**What is being asked**.
Below are the records. Transcribe them exactly.

□ □ □

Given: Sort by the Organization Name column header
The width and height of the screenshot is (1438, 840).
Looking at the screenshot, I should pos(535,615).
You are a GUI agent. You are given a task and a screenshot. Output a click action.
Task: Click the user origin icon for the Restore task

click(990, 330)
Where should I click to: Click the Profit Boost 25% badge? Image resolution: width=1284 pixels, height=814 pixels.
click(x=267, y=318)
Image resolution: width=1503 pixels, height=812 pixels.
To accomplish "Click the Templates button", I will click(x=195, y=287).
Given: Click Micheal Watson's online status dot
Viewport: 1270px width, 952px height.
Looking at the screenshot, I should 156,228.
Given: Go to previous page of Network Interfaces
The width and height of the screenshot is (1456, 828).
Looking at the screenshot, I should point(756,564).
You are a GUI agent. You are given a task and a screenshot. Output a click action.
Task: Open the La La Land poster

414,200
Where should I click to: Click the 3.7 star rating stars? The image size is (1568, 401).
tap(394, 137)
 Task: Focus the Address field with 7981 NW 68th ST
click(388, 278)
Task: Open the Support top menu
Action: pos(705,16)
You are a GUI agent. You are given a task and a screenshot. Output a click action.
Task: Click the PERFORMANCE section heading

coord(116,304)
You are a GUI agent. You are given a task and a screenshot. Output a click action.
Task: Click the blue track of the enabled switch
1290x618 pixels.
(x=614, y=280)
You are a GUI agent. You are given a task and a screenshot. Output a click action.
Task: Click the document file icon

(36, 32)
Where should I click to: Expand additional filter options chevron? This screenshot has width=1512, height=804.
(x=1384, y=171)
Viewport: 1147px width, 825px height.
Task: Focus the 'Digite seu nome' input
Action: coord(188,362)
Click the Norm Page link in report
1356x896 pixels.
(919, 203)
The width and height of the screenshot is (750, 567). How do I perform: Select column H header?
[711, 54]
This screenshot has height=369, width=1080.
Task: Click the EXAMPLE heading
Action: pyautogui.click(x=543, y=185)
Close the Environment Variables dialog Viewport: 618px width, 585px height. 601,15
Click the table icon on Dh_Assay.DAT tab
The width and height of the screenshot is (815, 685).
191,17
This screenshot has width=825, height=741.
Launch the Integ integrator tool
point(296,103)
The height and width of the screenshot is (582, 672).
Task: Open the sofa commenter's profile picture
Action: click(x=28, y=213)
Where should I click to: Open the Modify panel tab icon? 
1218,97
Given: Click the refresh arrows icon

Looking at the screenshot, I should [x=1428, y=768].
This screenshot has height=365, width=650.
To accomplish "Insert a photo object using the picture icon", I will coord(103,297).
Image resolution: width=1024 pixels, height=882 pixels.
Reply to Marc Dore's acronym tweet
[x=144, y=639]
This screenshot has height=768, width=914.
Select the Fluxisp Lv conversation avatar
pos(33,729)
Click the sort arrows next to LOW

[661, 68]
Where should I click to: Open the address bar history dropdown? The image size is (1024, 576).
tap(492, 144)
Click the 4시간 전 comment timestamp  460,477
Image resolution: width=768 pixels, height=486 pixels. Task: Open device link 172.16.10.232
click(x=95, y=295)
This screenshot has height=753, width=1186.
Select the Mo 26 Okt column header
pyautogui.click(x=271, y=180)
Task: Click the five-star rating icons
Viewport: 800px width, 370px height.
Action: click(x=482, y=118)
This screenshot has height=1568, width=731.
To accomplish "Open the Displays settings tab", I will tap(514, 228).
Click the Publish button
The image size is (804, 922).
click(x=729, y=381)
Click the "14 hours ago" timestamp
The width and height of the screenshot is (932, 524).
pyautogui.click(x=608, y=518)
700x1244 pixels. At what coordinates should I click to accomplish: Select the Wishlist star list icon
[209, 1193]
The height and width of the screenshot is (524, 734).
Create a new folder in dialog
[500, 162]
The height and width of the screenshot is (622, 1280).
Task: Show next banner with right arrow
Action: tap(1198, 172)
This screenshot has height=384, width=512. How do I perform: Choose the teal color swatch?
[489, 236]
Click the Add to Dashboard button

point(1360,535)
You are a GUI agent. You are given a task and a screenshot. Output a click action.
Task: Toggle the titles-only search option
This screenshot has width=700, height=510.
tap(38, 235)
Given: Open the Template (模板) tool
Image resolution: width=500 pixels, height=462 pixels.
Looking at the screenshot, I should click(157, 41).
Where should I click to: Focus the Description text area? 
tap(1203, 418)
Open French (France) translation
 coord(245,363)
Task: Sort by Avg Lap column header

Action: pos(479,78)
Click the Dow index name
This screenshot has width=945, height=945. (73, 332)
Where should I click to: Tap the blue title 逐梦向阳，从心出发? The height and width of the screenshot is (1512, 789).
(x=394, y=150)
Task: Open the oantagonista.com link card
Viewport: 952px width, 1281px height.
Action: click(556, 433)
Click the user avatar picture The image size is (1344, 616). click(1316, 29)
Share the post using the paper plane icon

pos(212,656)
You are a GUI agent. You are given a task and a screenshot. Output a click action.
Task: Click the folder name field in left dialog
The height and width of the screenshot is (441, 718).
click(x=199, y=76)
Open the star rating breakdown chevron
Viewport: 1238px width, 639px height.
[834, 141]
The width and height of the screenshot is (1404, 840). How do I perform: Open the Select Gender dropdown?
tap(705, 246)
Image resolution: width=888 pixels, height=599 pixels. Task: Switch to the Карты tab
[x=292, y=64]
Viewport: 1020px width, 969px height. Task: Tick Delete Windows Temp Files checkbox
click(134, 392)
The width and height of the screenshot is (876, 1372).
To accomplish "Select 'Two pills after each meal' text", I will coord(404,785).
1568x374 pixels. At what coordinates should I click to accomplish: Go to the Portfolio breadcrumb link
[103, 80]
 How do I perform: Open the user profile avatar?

□ □ □

**Exercise result**.
Given: Sort by the Organization Name column header
The width and height of the screenshot is (1438, 840).
Looking at the screenshot, I should pos(535,615).
You are a GUI agent. You are given a task and a screenshot. Output a click action.
Task: Click the user origin icon for the Restore task

click(990, 330)
Where should I click to: Click the Profit Boost 25% badge? Image resolution: width=1284 pixels, height=814 pixels.
click(x=267, y=318)
Image resolution: width=1503 pixels, height=812 pixels.
To accomplish "Click the Templates button", I will click(x=195, y=287).
Given: Click Micheal Watson's online status dot
Viewport: 1270px width, 952px height.
Looking at the screenshot, I should 156,228.
Given: Go to previous page of Network Interfaces
The width and height of the screenshot is (1456, 828).
Looking at the screenshot, I should point(756,564).
You are a GUI agent. You are given a task and a screenshot. Output a click action.
Task: Open the La La Land poster

414,200
Where should I click to: Click the 3.7 star rating stars? The image size is (1568, 401).
tap(394, 137)
 Task: Focus the Address field with 7981 NW 68th ST
click(388, 278)
Task: Open the Support top menu
Action: pos(705,16)
You are a GUI agent. You are given a task and a screenshot. Output a click action.
Task: Click the PERFORMANCE section heading

coord(116,304)
You are a GUI agent. You are given a task and a screenshot. Output a click action.
Task: Click the blue track of the enabled switch
1290x618 pixels.
(x=614, y=280)
You are a GUI agent. You are given a task and a screenshot. Output a click action.
Task: Click the document file icon

(36, 32)
Where should I click to: Expand additional filter options chevron? This screenshot has width=1512, height=804.
(x=1384, y=171)
Viewport: 1147px width, 825px height.
Task: Focus the 'Digite seu nome' input
Action: coord(188,362)
Click the Norm Page link in report
1356x896 pixels.
(919, 203)
The width and height of the screenshot is (750, 567). How do I perform: Select column H header?
[711, 54]
This screenshot has height=369, width=1080.
Task: Click the EXAMPLE heading
Action: pyautogui.click(x=543, y=185)
Close the Environment Variables dialog Viewport: 618px width, 585px height. 601,15
Click the table icon on Dh_Assay.DAT tab
The width and height of the screenshot is (815, 685).
191,17
This screenshot has width=825, height=741.
Launch the Integ integrator tool
point(296,103)
The height and width of the screenshot is (582, 672).
Task: Open the sofa commenter's profile picture
Action: click(x=28, y=213)
Where should I click to: Open the Modify panel tab icon? 
1218,97
Given: Click the refresh arrows icon

Looking at the screenshot, I should [x=1428, y=768].
This screenshot has height=365, width=650.
To accomplish "Insert a photo object using the picture icon", I will coord(103,297).
Image resolution: width=1024 pixels, height=882 pixels.
Reply to Marc Dore's acronym tweet
[x=144, y=639]
This screenshot has height=768, width=914.
Select the Fluxisp Lv conversation avatar
pos(33,729)
Click the sort arrows next to LOW

[661, 68]
Where should I click to: Open the address bar history dropdown? The image size is (1024, 576).
tap(492, 144)
Click the 4시간 전 comment timestamp  460,477
Image resolution: width=768 pixels, height=486 pixels. Task: Open device link 172.16.10.232
click(x=95, y=295)
This screenshot has height=753, width=1186.
Select the Mo 26 Okt column header
pyautogui.click(x=271, y=180)
Task: Click the five-star rating icons
Viewport: 800px width, 370px height.
Action: click(x=482, y=118)
This screenshot has height=1568, width=731.
To accomplish "Open the Displays settings tab", I will tap(514, 228).
Click the Publish button
The image size is (804, 922).
click(x=729, y=381)
Click the "14 hours ago" timestamp
The width and height of the screenshot is (932, 524).
pyautogui.click(x=608, y=518)
700x1244 pixels. At what coordinates should I click to accomplish: Select the Wishlist star list icon
[209, 1193]
The height and width of the screenshot is (524, 734).
Create a new folder in dialog
[500, 162]
The height and width of the screenshot is (622, 1280).
Task: Show next banner with right arrow
Action: tap(1198, 172)
This screenshot has height=384, width=512. How do I perform: Choose the teal color swatch?
[489, 236]
Click the Add to Dashboard button

point(1360,535)
You are a GUI agent. You are given a task and a screenshot. Output a click action.
Task: Toggle the titles-only search option
This screenshot has width=700, height=510.
tap(38, 235)
Given: Open the Template (模板) tool
Image resolution: width=500 pixels, height=462 pixels.
Looking at the screenshot, I should click(157, 41).
Where should I click to: Focus the Description text area? 
tap(1203, 418)
Open French (France) translation
 coord(245,363)
Task: Sort by Avg Lap column header

Action: pos(479,78)
Click the Dow index name
This screenshot has width=945, height=945. (73, 332)
Where should I click to: Tap the blue title 逐梦向阳，从心出发? The height and width of the screenshot is (1512, 789).
(x=394, y=150)
Task: Open the oantagonista.com link card
Viewport: 952px width, 1281px height.
Action: click(556, 433)
Click the user avatar picture The image size is (1344, 616). click(1316, 29)
Share the post using the paper plane icon

pos(212,656)
You are a GUI agent. You are given a task and a screenshot. Output a click action.
Task: Click the folder name field in left dialog
The height and width of the screenshot is (441, 718).
click(x=199, y=76)
Open the star rating breakdown chevron
Viewport: 1238px width, 639px height.
[834, 141]
The width and height of the screenshot is (1404, 840). How do I perform: Open the Select Gender dropdown?
tap(705, 246)
Image resolution: width=888 pixels, height=599 pixels. Task: Switch to the Карты tab
[x=292, y=64]
Viewport: 1020px width, 969px height. Task: Tick Delete Windows Temp Files checkbox
click(134, 392)
The width and height of the screenshot is (876, 1372).
To accomplish "Select 'Two pills after each meal' text", I will coord(404,785).
1568x374 pixels. At what coordinates should I click to accomplish: Go to the Portfolio breadcrumb link
[103, 80]
 How do I perform: Open the user profile avatar?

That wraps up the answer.